AUTHOR=Liu Yu-Xing , Zhang Ai-Qian , Luo Fang-Mei , Sheng Yue , Wang Chen-Yu , Dong Yi , Fan Liangliang , Liu Lv 

TITLE=Case Report: A Novel Heterozygous Mutation of CD2AP in a Chinese Family With Proteinuria Leads to Focal Segmental Glomerulosclerosis

JOURNAL=Frontiers in Pediatrics

VOLUME=Volume 9 - 2021

YEAR=2021

URL=https://www.frontiersin.org/journals/pediatrics/articles/10.3389/fped.2021.687455

DOI=10.3389/fped.2021.687455

ISSN=2296-2360

ABSTRACT=Idiopathic focal segmental glomerulosclerosis (FSGS) is a relatively frequent kidney disorder that is clinically characterized by proteinuria and progressive renal failure. Genetic factors play important roles in the etiology of the disease. CD2-associated protein (CD2AP) is a crucial protein for the slit-diaphragm assembly and function. Mutations of CD2AP can contribute to FSGS development. Here, we investigate a Chinese family of four generations with unexplained proteinuria. The proband, a 12-year-old boy, was diagnosed as FSGS. Employing whole-exome sequencing (WES) and bioinformatics strategies were employed to explore the pathogenic mutation of this family. A heterozygous mutation of CD2AP gene was identified. An unknown frameshift insertion mutation (p.K579Efs*7) was identified that leads to a truncation of CD2AP protein. Bioinformatics strategies predicted that the novel mutation was pathogenic.
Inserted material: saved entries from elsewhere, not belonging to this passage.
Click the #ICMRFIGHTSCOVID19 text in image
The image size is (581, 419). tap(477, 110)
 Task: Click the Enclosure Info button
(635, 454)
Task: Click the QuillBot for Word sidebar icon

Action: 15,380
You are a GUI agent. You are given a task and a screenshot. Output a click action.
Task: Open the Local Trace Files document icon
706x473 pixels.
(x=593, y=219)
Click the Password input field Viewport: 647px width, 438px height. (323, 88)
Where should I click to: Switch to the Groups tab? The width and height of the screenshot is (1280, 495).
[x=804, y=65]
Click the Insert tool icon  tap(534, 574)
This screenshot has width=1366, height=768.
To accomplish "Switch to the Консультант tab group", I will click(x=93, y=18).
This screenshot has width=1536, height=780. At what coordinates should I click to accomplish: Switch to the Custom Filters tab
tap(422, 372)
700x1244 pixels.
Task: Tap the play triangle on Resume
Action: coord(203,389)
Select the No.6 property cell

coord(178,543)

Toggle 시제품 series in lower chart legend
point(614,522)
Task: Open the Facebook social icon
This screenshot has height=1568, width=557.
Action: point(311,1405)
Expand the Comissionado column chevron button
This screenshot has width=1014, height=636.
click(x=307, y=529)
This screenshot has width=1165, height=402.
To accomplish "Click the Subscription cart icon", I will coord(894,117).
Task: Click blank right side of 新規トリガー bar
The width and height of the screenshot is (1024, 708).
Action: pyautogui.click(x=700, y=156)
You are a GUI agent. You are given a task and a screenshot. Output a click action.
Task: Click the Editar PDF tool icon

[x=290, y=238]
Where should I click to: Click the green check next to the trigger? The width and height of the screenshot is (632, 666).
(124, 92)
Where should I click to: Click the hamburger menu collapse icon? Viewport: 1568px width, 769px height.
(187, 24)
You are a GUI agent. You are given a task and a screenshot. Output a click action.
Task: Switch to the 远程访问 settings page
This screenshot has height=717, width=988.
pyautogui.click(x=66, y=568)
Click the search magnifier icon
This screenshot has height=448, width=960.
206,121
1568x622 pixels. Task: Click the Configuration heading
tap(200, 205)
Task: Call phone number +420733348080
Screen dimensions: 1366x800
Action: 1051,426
The mutation was absent in our 200 healthy controls and located in an evolutionarily conserved site of CD2AP protein. In conclusion, we employed WES to detect the genetic lesion of FSGS patients and identified a novel likely pathogenic mutation in CD2AP gene. Our study not only expands the spectrum of CD2AP mutations but also offers genetic testing information to additional FSGS patients.